I've got a 10yr old Nissan 5HP 2 stroke outboard that I have grown to hate. It was running reasonably well for the past few years with the ocasional hard start but now it decided to just stop in mid stride. The first time it happened I decided to do some overdue maintenance including cleaning the carb, changing the plug, replacing the water pump and overall spit and polish.

It started up and I ran it around for a bit without trouble. After about 10 minutes of steady 1/2 throttle running fine it suddenly stopped and would no longer start. I checked the vent, we had just fueled up and I checked for water in the carb all ok. I pulled the plug and could smell gas but it wasn't wet.
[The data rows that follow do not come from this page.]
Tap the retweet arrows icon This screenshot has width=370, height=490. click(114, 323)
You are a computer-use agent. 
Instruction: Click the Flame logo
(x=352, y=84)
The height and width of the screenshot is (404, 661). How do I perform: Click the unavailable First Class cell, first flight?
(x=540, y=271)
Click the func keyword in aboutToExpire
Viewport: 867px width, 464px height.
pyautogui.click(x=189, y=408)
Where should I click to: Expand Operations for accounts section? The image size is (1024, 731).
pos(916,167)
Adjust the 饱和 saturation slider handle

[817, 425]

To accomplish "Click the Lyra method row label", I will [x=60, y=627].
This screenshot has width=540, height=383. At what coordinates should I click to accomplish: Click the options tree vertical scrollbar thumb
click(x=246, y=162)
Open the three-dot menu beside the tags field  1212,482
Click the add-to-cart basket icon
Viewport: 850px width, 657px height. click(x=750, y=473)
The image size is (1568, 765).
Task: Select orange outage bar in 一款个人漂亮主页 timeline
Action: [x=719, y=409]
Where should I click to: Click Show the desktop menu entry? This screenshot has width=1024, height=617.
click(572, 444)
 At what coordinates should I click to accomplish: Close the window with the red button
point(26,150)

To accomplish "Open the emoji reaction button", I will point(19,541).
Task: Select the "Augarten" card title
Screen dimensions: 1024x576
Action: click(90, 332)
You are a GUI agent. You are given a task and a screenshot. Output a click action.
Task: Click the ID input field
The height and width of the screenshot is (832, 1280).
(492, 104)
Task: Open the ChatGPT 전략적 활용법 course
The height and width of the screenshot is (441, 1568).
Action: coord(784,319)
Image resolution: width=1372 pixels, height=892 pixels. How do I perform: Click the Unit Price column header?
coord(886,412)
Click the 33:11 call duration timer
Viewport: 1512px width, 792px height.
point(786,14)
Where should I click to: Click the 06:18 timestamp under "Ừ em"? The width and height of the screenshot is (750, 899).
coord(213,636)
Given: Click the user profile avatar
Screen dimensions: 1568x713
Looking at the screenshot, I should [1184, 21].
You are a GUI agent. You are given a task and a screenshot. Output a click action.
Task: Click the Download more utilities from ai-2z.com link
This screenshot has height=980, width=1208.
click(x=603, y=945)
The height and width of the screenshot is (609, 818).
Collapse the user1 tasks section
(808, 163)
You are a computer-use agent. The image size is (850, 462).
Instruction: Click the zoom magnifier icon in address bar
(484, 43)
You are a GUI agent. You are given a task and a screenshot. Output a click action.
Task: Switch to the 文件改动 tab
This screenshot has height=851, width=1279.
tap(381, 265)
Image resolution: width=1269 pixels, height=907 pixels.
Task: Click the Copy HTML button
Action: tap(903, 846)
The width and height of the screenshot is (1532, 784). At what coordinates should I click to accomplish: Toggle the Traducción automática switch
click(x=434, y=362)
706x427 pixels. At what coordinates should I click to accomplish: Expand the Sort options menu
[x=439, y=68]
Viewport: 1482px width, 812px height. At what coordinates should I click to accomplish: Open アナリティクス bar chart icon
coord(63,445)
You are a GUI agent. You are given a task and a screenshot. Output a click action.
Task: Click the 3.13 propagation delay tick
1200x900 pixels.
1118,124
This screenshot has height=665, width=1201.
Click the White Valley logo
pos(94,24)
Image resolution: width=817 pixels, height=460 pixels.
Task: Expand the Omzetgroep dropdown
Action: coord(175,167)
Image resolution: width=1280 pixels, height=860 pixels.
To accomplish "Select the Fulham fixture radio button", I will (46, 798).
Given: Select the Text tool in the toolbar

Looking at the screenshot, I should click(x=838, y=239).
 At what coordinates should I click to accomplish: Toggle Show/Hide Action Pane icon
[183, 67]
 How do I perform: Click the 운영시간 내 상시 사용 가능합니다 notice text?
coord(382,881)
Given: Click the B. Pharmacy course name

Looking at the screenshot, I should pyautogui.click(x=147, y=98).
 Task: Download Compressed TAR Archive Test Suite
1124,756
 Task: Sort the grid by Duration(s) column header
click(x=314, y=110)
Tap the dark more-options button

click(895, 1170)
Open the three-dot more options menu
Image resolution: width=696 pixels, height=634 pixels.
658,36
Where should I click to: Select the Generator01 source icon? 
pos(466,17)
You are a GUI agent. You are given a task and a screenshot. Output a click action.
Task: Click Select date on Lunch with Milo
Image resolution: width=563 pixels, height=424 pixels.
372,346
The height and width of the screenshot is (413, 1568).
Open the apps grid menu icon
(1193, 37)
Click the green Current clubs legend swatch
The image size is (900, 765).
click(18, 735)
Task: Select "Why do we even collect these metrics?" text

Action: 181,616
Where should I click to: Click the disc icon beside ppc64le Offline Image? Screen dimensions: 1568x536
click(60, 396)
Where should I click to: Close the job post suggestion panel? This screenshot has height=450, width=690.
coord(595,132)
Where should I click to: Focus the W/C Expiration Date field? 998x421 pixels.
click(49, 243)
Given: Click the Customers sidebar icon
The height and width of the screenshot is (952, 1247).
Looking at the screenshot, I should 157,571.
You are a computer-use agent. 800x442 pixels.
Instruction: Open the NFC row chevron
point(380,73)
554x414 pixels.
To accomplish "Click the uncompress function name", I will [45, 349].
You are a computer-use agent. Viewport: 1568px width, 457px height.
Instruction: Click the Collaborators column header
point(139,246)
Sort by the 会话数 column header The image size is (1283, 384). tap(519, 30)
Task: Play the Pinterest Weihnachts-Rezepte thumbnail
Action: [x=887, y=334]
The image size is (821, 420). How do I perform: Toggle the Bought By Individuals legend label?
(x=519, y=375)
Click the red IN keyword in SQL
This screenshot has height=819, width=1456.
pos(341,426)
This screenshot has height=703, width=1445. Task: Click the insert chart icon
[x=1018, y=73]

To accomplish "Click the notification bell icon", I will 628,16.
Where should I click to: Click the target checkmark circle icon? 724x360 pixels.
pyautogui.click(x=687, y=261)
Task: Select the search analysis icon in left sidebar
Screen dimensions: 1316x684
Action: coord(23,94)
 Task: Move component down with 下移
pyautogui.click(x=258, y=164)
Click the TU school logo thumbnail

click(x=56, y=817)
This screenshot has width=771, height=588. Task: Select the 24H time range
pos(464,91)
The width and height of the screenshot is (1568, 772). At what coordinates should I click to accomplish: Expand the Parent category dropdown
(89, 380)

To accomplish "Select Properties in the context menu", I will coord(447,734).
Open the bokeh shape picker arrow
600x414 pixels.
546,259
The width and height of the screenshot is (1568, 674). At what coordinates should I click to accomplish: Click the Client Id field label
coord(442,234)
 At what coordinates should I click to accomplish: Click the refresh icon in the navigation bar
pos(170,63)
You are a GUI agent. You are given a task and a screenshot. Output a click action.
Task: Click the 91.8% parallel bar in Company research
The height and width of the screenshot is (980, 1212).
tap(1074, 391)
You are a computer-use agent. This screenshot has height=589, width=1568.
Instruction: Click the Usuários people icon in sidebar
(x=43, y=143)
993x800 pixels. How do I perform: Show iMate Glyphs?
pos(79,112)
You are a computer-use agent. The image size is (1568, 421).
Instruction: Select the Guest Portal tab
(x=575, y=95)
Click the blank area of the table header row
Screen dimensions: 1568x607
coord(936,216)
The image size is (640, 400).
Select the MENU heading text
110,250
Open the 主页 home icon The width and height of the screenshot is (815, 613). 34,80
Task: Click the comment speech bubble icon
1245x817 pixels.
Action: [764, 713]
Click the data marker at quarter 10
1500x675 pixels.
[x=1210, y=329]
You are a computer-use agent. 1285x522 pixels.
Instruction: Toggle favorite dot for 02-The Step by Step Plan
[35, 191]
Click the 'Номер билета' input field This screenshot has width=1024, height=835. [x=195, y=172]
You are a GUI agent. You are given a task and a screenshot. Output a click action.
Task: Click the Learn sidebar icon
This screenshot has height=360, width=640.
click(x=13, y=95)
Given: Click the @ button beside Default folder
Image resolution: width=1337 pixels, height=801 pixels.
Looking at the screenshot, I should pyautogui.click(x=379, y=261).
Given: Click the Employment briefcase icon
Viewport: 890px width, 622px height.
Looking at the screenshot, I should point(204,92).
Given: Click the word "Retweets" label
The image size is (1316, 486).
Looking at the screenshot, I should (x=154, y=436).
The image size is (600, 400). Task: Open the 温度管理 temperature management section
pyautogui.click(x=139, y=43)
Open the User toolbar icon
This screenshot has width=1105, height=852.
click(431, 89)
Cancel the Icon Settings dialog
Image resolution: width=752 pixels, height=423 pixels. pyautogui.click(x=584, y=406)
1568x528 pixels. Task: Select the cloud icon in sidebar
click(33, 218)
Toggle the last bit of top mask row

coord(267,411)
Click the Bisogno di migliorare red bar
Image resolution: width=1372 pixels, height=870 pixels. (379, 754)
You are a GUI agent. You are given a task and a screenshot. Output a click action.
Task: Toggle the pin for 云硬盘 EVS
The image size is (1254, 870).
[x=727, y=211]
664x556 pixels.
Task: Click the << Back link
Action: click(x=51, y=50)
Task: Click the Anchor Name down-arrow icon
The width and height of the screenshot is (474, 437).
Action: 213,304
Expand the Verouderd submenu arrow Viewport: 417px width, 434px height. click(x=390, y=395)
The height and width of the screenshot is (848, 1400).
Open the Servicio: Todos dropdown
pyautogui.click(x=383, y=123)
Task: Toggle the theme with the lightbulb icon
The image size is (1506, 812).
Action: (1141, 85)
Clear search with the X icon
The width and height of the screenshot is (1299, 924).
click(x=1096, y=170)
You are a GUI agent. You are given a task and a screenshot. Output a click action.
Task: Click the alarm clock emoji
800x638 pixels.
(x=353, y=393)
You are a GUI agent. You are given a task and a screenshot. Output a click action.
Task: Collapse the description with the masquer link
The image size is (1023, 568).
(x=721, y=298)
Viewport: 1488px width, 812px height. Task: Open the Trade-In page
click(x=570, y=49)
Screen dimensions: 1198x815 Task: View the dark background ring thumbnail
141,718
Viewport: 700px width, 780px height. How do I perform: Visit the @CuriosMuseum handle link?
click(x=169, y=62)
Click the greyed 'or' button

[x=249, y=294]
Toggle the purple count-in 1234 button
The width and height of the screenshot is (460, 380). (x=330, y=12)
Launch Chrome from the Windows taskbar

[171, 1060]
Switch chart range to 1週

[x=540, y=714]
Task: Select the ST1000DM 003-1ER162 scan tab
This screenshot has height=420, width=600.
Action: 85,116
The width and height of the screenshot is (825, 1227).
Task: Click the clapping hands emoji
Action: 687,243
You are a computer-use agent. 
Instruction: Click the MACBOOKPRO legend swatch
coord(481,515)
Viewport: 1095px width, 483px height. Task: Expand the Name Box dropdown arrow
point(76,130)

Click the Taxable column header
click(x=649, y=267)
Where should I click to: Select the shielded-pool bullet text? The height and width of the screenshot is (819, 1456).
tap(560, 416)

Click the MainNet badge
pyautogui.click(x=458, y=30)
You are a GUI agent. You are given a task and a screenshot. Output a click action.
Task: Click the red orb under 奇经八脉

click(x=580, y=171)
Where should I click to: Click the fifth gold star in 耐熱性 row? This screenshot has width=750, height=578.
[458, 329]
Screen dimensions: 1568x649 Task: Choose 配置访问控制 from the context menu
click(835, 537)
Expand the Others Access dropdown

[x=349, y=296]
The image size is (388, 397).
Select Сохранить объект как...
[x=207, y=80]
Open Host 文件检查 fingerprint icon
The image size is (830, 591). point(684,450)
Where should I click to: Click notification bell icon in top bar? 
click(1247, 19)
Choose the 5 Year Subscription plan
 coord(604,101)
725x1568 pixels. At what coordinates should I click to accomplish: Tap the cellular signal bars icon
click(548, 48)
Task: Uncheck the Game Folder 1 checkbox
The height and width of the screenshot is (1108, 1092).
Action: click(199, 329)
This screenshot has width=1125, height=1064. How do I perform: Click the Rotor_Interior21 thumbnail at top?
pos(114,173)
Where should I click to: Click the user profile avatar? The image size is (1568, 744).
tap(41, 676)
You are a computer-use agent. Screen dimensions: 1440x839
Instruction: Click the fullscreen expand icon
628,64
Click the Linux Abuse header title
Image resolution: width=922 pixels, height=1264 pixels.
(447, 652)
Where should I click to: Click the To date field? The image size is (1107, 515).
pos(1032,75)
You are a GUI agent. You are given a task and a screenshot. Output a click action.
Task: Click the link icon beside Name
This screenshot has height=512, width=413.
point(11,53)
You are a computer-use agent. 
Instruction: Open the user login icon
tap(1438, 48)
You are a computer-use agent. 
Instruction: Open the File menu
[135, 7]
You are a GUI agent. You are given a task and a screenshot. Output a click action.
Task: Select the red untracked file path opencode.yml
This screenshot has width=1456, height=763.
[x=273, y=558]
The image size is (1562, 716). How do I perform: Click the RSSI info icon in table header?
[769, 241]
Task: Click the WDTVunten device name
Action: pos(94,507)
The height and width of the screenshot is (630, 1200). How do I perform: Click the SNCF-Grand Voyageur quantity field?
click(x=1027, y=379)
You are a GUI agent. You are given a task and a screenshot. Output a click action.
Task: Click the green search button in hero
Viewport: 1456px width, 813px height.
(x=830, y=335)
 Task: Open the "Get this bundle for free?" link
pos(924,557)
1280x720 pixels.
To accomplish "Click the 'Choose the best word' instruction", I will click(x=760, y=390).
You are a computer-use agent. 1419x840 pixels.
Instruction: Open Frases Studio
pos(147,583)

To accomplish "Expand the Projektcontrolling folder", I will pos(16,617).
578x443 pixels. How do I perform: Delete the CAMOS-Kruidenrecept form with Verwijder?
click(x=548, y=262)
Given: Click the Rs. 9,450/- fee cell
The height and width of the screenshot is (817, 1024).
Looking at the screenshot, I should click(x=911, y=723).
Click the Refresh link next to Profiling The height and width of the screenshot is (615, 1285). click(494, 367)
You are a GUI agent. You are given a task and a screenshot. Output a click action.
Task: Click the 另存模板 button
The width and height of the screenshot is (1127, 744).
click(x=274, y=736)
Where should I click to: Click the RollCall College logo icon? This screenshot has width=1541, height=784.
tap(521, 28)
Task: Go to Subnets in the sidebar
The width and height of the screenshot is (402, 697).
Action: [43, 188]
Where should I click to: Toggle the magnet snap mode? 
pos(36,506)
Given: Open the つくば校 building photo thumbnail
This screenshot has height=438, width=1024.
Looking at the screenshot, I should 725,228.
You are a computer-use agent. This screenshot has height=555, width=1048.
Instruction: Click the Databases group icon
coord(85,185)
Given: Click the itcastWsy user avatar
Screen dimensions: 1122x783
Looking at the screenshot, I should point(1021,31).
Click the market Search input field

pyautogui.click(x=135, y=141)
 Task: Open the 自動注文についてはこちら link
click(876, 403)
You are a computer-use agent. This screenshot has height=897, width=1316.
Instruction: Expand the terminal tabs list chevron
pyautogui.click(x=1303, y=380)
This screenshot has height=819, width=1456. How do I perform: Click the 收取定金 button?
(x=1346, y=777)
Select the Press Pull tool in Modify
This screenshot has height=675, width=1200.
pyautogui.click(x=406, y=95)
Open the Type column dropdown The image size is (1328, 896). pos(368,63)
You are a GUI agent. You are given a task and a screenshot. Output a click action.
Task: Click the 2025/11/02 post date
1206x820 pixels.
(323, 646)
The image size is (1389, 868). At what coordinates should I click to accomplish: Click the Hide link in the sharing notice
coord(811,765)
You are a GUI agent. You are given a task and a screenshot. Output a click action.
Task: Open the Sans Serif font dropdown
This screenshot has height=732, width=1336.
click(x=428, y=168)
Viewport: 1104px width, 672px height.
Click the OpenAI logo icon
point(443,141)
I could only see a weak yellow spark on the plug.

I'm thinking I have a weak coil (and probably have for a while which caused the hard starting). The parts diagram says I have three coils: exciter coil, pulser coil and ignition coil. I'm assuming the exciter coil charges up the ignition coil and the pulser coil sends the signal to fire the ignition coil. Since I'm still getting some spark can I assume the ignition coil is the problem?

Lastly, I'm currently sailing in Japan and interestingly enough getting parts for my Japanese outboard is a problem. They do have some aftermarket coil/wire combos for scooters that look like they would work. Any problems giving that a try?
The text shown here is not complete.